Source data
>> START

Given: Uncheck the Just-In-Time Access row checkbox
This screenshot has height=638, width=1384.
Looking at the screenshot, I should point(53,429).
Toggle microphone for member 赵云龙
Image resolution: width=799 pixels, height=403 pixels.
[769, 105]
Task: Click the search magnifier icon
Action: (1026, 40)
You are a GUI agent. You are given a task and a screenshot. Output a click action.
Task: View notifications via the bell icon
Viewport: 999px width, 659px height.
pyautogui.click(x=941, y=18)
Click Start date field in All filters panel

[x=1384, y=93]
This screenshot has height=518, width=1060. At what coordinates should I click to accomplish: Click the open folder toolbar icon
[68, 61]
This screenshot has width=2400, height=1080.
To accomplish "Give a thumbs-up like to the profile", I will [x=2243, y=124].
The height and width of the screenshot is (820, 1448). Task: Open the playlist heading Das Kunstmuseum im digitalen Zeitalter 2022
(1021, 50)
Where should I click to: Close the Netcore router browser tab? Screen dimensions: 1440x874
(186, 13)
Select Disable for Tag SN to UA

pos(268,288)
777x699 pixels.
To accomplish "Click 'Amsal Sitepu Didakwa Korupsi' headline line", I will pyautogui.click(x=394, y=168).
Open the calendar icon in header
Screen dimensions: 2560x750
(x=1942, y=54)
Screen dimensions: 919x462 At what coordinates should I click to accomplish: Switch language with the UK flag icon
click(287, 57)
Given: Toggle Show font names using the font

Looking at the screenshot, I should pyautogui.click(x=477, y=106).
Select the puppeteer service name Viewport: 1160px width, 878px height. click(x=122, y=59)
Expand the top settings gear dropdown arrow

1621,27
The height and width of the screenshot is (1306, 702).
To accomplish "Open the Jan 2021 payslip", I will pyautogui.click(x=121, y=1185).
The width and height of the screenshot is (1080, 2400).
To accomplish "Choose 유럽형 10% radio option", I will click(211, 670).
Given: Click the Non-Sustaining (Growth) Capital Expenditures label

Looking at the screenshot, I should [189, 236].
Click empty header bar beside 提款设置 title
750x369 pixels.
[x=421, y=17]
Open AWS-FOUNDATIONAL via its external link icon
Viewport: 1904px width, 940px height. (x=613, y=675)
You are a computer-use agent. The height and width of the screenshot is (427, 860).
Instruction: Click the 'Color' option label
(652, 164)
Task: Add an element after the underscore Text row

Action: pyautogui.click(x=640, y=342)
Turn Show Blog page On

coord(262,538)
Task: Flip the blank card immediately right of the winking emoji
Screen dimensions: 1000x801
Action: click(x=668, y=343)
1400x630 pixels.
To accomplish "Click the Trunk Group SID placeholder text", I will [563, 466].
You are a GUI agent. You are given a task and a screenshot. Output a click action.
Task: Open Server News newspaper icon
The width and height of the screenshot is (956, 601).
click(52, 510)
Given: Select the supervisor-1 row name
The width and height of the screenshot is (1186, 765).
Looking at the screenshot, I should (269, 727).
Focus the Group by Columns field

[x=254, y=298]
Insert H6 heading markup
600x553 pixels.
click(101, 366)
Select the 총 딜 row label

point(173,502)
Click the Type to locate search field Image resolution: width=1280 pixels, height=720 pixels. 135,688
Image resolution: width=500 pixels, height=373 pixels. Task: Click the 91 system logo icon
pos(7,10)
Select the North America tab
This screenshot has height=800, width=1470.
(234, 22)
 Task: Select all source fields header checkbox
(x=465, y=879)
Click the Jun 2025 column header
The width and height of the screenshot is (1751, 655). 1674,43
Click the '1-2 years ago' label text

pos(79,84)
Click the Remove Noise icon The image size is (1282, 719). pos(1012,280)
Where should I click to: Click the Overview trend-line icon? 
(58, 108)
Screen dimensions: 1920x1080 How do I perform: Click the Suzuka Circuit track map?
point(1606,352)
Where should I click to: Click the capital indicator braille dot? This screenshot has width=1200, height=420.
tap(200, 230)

>> END

| WHAT YOU ARE ASKED TO DO |
Transcribe every line of the data above verbatim.

| OUTPUT OF THE TASK |
Given: Uncheck the Just-In-Time Access row checkbox
This screenshot has height=638, width=1384.
Looking at the screenshot, I should point(53,429).
Toggle microphone for member 赵云龙
Image resolution: width=799 pixels, height=403 pixels.
[769, 105]
Task: Click the search magnifier icon
Action: (1026, 40)
You are a GUI agent. You are given a task and a screenshot. Output a click action.
Task: View notifications via the bell icon
Viewport: 999px width, 659px height.
pyautogui.click(x=941, y=18)
Click Start date field in All filters panel

[x=1384, y=93]
This screenshot has height=518, width=1060. At what coordinates should I click to accomplish: Click the open folder toolbar icon
[68, 61]
This screenshot has width=2400, height=1080.
To accomplish "Give a thumbs-up like to the profile", I will [x=2243, y=124].
The height and width of the screenshot is (820, 1448). Task: Open the playlist heading Das Kunstmuseum im digitalen Zeitalter 2022
(1021, 50)
Where should I click to: Close the Netcore router browser tab? Screen dimensions: 1440x874
(186, 13)
Select Disable for Tag SN to UA

pos(268,288)
777x699 pixels.
To accomplish "Click 'Amsal Sitepu Didakwa Korupsi' headline line", I will pyautogui.click(x=394, y=168).
Open the calendar icon in header
Screen dimensions: 2560x750
(x=1942, y=54)
Screen dimensions: 919x462 At what coordinates should I click to accomplish: Switch language with the UK flag icon
click(287, 57)
Given: Toggle Show font names using the font

Looking at the screenshot, I should pyautogui.click(x=477, y=106).
Select the puppeteer service name Viewport: 1160px width, 878px height. click(x=122, y=59)
Expand the top settings gear dropdown arrow

1621,27
The height and width of the screenshot is (1306, 702).
To accomplish "Open the Jan 2021 payslip", I will pyautogui.click(x=121, y=1185).
The width and height of the screenshot is (1080, 2400).
To accomplish "Choose 유럽형 10% radio option", I will click(211, 670).
Given: Click the Non-Sustaining (Growth) Capital Expenditures label

Looking at the screenshot, I should [189, 236].
Click empty header bar beside 提款设置 title
750x369 pixels.
[x=421, y=17]
Open AWS-FOUNDATIONAL via its external link icon
Viewport: 1904px width, 940px height. (x=613, y=675)
You are a computer-use agent. The height and width of the screenshot is (427, 860).
Instruction: Click the 'Color' option label
(652, 164)
Task: Add an element after the underscore Text row

Action: pyautogui.click(x=640, y=342)
Turn Show Blog page On

coord(262,538)
Task: Flip the blank card immediately right of the winking emoji
Screen dimensions: 1000x801
Action: click(x=668, y=343)
1400x630 pixels.
To accomplish "Click the Trunk Group SID placeholder text", I will [563, 466].
You are a GUI agent. You are given a task and a screenshot. Output a click action.
Task: Open Server News newspaper icon
The width and height of the screenshot is (956, 601).
click(52, 510)
Given: Select the supervisor-1 row name
The width and height of the screenshot is (1186, 765).
Looking at the screenshot, I should (269, 727).
Focus the Group by Columns field

[x=254, y=298]
Insert H6 heading markup
600x553 pixels.
click(101, 366)
Select the 총 딜 row label

point(173,502)
Click the Type to locate search field Image resolution: width=1280 pixels, height=720 pixels. 135,688
Image resolution: width=500 pixels, height=373 pixels. Task: Click the 91 system logo icon
pos(7,10)
Select the North America tab
This screenshot has height=800, width=1470.
(234, 22)
 Task: Select all source fields header checkbox
(x=465, y=879)
Click the Jun 2025 column header
The width and height of the screenshot is (1751, 655). 1674,43
Click the '1-2 years ago' label text

pos(79,84)
Click the Remove Noise icon The image size is (1282, 719). pos(1012,280)
Where should I click to: Click the Overview trend-line icon? 
(58, 108)
Screen dimensions: 1920x1080 How do I perform: Click the Suzuka Circuit track map?
point(1606,352)
Where should I click to: Click the capital indicator braille dot? This screenshot has width=1200, height=420.
tap(200, 230)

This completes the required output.